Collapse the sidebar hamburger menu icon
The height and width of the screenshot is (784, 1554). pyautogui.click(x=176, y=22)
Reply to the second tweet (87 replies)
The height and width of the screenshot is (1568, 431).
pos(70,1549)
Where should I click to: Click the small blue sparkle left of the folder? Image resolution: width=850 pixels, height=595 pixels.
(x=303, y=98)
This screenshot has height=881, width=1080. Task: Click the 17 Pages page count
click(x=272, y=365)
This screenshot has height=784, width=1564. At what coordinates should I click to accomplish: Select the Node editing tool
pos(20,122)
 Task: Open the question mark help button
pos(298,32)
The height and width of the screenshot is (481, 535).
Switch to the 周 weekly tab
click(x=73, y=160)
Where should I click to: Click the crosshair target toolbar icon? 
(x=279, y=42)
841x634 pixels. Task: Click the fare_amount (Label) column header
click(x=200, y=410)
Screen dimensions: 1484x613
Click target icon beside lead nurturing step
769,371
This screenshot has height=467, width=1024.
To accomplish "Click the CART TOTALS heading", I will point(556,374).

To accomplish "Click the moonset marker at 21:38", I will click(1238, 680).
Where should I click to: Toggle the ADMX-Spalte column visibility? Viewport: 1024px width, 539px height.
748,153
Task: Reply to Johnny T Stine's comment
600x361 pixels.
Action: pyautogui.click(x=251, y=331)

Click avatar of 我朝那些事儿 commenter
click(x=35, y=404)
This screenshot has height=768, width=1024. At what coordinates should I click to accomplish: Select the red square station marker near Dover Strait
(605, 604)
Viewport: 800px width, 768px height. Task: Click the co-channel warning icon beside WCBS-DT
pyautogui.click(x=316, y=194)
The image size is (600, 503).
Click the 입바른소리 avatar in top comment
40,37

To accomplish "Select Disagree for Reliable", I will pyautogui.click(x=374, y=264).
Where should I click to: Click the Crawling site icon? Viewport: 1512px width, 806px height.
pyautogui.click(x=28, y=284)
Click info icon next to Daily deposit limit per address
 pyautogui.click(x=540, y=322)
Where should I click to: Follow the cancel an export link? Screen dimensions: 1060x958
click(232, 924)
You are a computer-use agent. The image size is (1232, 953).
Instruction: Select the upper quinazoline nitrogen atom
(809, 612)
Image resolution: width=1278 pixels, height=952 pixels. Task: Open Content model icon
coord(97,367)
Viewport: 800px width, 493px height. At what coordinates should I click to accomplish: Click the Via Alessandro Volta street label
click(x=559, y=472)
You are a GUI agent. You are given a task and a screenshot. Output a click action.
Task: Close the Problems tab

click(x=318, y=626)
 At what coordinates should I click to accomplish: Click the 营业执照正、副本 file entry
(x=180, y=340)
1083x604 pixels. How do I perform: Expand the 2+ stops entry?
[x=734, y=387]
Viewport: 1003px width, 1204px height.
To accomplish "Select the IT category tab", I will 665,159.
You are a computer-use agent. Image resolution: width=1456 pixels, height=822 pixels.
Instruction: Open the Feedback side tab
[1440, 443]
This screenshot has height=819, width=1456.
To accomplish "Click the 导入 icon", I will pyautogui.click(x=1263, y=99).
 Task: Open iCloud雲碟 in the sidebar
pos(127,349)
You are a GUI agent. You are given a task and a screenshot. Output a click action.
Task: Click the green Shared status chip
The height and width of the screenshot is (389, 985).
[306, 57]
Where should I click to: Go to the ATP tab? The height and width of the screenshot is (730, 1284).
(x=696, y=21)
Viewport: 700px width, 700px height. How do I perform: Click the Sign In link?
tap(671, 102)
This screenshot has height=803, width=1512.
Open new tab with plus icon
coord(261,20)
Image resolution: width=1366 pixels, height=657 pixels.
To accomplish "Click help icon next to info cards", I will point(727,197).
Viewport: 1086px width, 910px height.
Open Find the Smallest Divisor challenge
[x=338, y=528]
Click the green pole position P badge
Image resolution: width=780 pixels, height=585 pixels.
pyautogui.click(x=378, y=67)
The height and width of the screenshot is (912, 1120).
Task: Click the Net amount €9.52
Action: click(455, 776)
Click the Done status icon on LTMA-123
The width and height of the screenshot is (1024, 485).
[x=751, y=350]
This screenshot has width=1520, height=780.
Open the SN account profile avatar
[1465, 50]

··········

**Your goal:** Repeat every record, exactly as written.

**Solution to the problem:**
Collapse the sidebar hamburger menu icon
The height and width of the screenshot is (784, 1554). pyautogui.click(x=176, y=22)
Reply to the second tweet (87 replies)
The height and width of the screenshot is (1568, 431).
pos(70,1549)
Where should I click to: Click the small blue sparkle left of the folder? Image resolution: width=850 pixels, height=595 pixels.
(x=303, y=98)
This screenshot has height=881, width=1080. Task: Click the 17 Pages page count
click(x=272, y=365)
This screenshot has height=784, width=1564. At what coordinates should I click to accomplish: Select the Node editing tool
pos(20,122)
 Task: Open the question mark help button
pos(298,32)
The height and width of the screenshot is (481, 535).
Switch to the 周 weekly tab
click(x=73, y=160)
Where should I click to: Click the crosshair target toolbar icon? 
(x=279, y=42)
841x634 pixels. Task: Click the fare_amount (Label) column header
click(x=200, y=410)
Screen dimensions: 1484x613
Click target icon beside lead nurturing step
769,371
This screenshot has height=467, width=1024.
To accomplish "Click the CART TOTALS heading", I will point(556,374).

To accomplish "Click the moonset marker at 21:38", I will click(1238, 680).
Where should I click to: Toggle the ADMX-Spalte column visibility? Viewport: 1024px width, 539px height.
748,153
Task: Reply to Johnny T Stine's comment
600x361 pixels.
Action: pyautogui.click(x=251, y=331)

Click avatar of 我朝那些事儿 commenter
click(x=35, y=404)
This screenshot has height=768, width=1024. At what coordinates should I click to accomplish: Select the red square station marker near Dover Strait
(605, 604)
Viewport: 800px width, 768px height. Task: Click the co-channel warning icon beside WCBS-DT
pyautogui.click(x=316, y=194)
The image size is (600, 503).
Click the 입바른소리 avatar in top comment
40,37

To accomplish "Select Disagree for Reliable", I will pyautogui.click(x=374, y=264).
Where should I click to: Click the Crawling site icon? Viewport: 1512px width, 806px height.
pyautogui.click(x=28, y=284)
Click info icon next to Daily deposit limit per address
 pyautogui.click(x=540, y=322)
Where should I click to: Follow the cancel an export link? Screen dimensions: 1060x958
click(232, 924)
You are a computer-use agent. The image size is (1232, 953).
Instruction: Select the upper quinazoline nitrogen atom
(809, 612)
Image resolution: width=1278 pixels, height=952 pixels. Task: Open Content model icon
coord(97,367)
Viewport: 800px width, 493px height. At what coordinates should I click to accomplish: Click the Via Alessandro Volta street label
click(x=559, y=472)
You are a GUI agent. You are given a task and a screenshot. Output a click action.
Task: Close the Problems tab

click(x=318, y=626)
 At what coordinates should I click to accomplish: Click the 营业执照正、副本 file entry
(x=180, y=340)
1083x604 pixels. How do I perform: Expand the 2+ stops entry?
[x=734, y=387]
Viewport: 1003px width, 1204px height.
To accomplish "Select the IT category tab", I will 665,159.
You are a computer-use agent. Image resolution: width=1456 pixels, height=822 pixels.
Instruction: Open the Feedback side tab
[1440, 443]
This screenshot has height=819, width=1456.
To accomplish "Click the 导入 icon", I will pyautogui.click(x=1263, y=99).
 Task: Open iCloud雲碟 in the sidebar
pos(127,349)
You are a GUI agent. You are given a task and a screenshot. Output a click action.
Task: Click the green Shared status chip
The height and width of the screenshot is (389, 985).
[306, 57]
Where should I click to: Go to the ATP tab? The height and width of the screenshot is (730, 1284).
(x=696, y=21)
Viewport: 700px width, 700px height. How do I perform: Click the Sign In link?
tap(671, 102)
This screenshot has height=803, width=1512.
Open new tab with plus icon
coord(261,20)
Image resolution: width=1366 pixels, height=657 pixels.
To accomplish "Click help icon next to info cards", I will point(727,197).
Viewport: 1086px width, 910px height.
Open Find the Smallest Divisor challenge
[x=338, y=528]
Click the green pole position P badge
Image resolution: width=780 pixels, height=585 pixels.
pyautogui.click(x=378, y=67)
The height and width of the screenshot is (912, 1120).
Task: Click the Net amount €9.52
Action: click(455, 776)
Click the Done status icon on LTMA-123
The width and height of the screenshot is (1024, 485).
[x=751, y=350]
This screenshot has width=1520, height=780.
Open the SN account profile avatar
[1465, 50]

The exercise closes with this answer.